If I am being honest the transition was not as hard for me as it was the rest of the people on the thread mostly due to the circumstances of my team. At the end of my sophomore year (my third season) my team lost everything, build space, teacher sponsor, main sponsor, access to our awards were taken from us. With a small group of students older then my class, and only 2 younger we took on everything on the team even the things mentors were "meant" to do. We became the main contacts for the team for sponsors to contact, we set up meetings, outreaches, began the process of becoming a 4H, up until we found a sponsor at a new school to take us on.

With those things established under us we became the driving force behind driver selection, team leadership, and public presence. The only thing that we didn't have control over was robot design, since to the new mentors we were "just kids" we did not have the knowledge to design and build something that complex, those were also to the two years we fielded our least competitive bots, this was what lead me to actually becoming a mentor and actually switching which schools I would be attending for college since I loved my team and did not want anyone after me to have to deal with this form of "Inspiration"

My first year mentoring my duties didn't actually change much due to our team distribution of experience (1 4th year, 1 3rd year, 10 2nd years, 22 1st years), so I became drive team couch after spending 5 years behind the glass as a student, lead mentor of writing taking over a bunch of rookie students, head scout of a group of rookie scouters, and the team "robot inspector" basically it was my job to memorize the rules after the first day (which I did as a student) and explain if a design or strategy was illegal. So the switch over was not so drastic to me.

That being said I am glad with entering my third year of mentoring my duties have changed to allow more students to become junior mentors like I did.

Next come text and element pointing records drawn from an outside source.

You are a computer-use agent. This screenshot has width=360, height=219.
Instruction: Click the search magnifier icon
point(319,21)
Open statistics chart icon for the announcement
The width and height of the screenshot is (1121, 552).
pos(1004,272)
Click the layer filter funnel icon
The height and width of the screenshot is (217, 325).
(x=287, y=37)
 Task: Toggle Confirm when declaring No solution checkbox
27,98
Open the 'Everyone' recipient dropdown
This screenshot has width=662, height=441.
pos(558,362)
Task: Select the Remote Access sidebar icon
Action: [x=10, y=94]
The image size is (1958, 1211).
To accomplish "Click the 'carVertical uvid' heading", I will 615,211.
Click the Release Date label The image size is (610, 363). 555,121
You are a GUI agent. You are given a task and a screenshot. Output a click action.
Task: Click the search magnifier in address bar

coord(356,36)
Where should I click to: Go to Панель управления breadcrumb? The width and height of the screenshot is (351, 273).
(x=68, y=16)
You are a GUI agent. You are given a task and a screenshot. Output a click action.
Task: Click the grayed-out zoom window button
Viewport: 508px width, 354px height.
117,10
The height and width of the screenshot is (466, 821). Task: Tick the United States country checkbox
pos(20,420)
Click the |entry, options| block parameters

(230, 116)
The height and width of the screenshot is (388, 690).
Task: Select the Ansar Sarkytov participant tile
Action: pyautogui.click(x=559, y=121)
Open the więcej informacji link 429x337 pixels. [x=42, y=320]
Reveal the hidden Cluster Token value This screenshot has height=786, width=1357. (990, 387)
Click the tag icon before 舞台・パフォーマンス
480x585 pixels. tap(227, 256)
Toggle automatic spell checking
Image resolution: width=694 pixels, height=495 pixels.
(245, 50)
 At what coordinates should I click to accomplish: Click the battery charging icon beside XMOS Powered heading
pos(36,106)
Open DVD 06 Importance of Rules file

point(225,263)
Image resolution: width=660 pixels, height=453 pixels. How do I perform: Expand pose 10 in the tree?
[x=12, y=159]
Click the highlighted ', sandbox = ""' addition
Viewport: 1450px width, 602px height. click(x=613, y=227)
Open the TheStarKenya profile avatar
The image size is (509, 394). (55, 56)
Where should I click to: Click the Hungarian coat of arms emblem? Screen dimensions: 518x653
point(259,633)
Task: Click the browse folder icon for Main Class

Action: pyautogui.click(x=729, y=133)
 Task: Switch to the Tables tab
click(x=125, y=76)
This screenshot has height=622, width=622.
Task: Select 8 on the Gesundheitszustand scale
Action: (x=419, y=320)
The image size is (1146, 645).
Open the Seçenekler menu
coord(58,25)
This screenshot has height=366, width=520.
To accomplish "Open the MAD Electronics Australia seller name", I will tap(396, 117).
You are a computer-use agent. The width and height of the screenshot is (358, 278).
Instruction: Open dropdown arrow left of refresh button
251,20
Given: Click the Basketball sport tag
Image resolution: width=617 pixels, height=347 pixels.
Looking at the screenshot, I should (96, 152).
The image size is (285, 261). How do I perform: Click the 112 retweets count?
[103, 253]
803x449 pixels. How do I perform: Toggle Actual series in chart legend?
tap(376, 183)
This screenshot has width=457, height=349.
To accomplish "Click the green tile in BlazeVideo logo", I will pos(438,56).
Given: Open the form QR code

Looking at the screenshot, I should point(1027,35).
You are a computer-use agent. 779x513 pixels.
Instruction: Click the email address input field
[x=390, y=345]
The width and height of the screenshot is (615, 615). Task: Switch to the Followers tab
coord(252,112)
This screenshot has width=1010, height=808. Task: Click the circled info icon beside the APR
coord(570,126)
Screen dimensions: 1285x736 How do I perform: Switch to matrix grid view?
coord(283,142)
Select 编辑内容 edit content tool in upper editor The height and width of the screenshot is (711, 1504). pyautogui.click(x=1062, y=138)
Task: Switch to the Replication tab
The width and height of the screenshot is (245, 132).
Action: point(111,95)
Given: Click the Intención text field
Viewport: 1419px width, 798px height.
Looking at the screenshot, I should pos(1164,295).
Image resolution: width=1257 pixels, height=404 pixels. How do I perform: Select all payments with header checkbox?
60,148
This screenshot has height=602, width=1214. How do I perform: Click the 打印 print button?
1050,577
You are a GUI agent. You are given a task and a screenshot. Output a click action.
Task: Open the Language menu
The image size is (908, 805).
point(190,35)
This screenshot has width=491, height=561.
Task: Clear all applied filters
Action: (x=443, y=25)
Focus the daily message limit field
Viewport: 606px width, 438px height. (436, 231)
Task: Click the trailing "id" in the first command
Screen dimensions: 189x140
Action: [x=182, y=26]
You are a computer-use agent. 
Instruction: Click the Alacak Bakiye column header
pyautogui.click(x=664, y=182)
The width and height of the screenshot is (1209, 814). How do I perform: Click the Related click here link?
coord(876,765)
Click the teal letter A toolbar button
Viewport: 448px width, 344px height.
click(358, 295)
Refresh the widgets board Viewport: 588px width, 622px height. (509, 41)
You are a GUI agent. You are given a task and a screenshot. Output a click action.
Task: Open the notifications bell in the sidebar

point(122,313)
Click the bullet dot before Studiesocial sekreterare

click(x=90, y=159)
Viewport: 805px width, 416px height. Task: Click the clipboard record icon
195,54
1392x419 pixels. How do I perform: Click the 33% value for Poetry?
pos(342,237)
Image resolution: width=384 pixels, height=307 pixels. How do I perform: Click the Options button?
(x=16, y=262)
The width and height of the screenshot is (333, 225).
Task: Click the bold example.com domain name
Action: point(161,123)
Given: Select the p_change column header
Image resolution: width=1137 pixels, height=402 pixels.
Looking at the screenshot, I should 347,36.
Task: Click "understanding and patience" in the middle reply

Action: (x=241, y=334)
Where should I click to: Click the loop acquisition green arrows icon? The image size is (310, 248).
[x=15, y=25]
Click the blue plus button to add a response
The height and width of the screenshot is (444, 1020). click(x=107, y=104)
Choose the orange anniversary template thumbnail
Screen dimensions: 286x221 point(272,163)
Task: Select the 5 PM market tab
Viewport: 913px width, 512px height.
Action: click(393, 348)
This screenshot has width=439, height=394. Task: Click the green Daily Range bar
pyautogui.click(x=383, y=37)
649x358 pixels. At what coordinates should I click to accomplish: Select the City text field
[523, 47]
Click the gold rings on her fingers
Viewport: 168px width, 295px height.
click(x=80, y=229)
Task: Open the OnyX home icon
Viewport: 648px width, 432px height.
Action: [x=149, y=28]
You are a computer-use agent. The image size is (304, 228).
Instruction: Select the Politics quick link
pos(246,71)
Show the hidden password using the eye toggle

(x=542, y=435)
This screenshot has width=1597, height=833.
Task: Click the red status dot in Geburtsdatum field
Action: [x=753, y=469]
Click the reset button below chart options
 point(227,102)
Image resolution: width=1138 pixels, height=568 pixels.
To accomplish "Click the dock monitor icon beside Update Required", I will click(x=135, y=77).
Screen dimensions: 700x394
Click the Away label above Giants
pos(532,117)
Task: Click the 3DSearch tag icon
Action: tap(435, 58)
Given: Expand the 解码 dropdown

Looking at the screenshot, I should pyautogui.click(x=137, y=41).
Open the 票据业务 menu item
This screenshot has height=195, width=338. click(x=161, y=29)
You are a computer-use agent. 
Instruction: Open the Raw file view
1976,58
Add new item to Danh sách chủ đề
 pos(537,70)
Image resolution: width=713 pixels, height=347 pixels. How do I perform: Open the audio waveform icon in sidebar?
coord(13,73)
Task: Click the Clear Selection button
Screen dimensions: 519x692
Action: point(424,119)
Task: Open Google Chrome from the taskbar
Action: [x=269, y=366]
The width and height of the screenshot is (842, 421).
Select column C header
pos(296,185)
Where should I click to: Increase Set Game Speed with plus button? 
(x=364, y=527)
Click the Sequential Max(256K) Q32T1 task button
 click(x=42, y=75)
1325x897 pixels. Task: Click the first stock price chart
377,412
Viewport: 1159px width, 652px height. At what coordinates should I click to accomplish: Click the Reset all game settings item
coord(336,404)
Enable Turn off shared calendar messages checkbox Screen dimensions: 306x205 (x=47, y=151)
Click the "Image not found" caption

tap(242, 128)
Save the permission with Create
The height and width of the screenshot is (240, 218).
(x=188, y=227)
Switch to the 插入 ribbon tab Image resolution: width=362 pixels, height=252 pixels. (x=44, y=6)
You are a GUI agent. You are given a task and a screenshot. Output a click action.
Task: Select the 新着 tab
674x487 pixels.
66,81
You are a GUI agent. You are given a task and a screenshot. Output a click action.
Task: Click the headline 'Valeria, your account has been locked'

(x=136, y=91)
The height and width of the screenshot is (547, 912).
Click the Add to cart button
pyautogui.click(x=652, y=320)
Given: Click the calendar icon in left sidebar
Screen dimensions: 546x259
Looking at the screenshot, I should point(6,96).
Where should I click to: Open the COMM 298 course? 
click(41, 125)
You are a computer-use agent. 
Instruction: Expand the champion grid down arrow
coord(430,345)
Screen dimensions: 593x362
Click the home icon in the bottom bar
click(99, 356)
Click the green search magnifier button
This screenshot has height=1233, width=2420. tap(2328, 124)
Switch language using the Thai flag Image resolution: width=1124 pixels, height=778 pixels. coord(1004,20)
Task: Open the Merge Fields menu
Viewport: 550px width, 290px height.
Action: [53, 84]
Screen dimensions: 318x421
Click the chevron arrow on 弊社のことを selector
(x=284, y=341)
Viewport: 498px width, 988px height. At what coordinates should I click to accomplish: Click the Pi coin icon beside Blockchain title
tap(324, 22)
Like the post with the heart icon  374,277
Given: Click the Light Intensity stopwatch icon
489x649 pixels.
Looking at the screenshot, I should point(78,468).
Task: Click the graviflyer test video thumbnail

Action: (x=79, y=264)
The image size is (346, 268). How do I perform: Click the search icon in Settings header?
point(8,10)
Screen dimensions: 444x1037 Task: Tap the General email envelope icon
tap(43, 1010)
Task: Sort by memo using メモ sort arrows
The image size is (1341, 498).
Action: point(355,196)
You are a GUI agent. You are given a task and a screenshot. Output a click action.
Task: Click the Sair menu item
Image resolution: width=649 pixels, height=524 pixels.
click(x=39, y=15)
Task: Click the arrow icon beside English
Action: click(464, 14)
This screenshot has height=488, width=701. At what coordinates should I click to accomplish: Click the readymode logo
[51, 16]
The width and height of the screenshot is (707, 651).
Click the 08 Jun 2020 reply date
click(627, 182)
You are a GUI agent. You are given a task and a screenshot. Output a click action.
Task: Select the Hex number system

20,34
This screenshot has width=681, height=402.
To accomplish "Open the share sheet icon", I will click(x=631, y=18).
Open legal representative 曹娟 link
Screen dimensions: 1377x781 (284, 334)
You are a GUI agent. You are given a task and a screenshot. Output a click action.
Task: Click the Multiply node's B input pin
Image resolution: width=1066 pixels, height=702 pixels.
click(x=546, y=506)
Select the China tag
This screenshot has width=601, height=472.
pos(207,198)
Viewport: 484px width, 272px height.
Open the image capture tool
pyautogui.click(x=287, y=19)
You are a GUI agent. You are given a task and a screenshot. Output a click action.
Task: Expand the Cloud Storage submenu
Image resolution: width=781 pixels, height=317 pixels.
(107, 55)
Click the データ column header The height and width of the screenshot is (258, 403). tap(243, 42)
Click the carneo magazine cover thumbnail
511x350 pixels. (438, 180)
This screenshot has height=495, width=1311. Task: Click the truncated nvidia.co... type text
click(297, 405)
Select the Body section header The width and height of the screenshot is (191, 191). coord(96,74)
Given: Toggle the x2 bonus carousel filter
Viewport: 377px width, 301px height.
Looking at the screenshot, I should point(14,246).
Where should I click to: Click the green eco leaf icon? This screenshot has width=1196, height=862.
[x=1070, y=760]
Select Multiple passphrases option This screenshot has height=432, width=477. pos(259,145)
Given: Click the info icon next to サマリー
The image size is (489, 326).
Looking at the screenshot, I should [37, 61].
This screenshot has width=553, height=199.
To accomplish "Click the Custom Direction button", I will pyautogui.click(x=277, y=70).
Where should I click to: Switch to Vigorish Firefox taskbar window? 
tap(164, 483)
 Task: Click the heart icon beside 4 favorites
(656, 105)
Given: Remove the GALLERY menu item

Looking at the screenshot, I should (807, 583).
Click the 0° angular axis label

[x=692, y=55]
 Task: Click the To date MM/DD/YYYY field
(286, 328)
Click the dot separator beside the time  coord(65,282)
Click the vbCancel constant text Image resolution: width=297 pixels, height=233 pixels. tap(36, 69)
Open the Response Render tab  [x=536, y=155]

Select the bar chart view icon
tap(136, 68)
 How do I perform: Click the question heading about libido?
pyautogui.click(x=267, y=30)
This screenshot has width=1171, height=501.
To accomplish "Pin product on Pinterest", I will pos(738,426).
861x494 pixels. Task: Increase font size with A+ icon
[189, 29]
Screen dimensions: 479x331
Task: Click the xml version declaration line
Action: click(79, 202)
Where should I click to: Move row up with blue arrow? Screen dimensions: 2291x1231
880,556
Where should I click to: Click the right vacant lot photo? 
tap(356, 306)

The drivers begin evaluation being judged by senior students, a student I mentored is now the head writer with another now being the mentor of the sub team, and my pick for being the student lead of scout is now in his last year, produced a strong team behind him and is going to go to Alabama to hopefully help start up a lot more FIRST teams and bring the state closer to it's neighbors( Alabama only has 11 teams while Georgia has 49, and Florida 77)

So to conclude my longest post ever on chiefdelphi I feel that I set out with a plan and understanding of mentoring before graduating and have set up other students to do the same. Was it weird not going out for alliance selections, going to the question box, presenting chairmans, or driving? Yes. Was it hard to give up those things knowing that other people would get the same feelings I did doing them? No.

Trent B 09-04-2013 23:09

Re: Seniors
 
I was one of the original members of 2502 and graduated from it a few years ago. It was definitely strange to have so much free time in my spring semesters that I didn't know existed after 4 years of robotics.

I tend not to get too sentimental about things like graduating, but this may have been because I was at the U of MN my senior year anyway. Additionally, I spent much of my senior year trying to train the younger members, so that I would know when I left the team would be in capable hands. One of those younger members went on to win Dean's List at 10,000 Lakes Regional this year. I still am a source of contact for my team about various problems due to the time I spend on CD and the amount of knowledge I have read over the years.

This year, I actually began to help mentor Team Neutrino (3928) with numerous other alumni who attend Iowa State University. I feel as though my transition from student, to captain, to mentoring was one smooth and fluid transition, my involvement with FIRST and FRC never really ended or changed suddenly, but rather slowly changed from learning to teaching.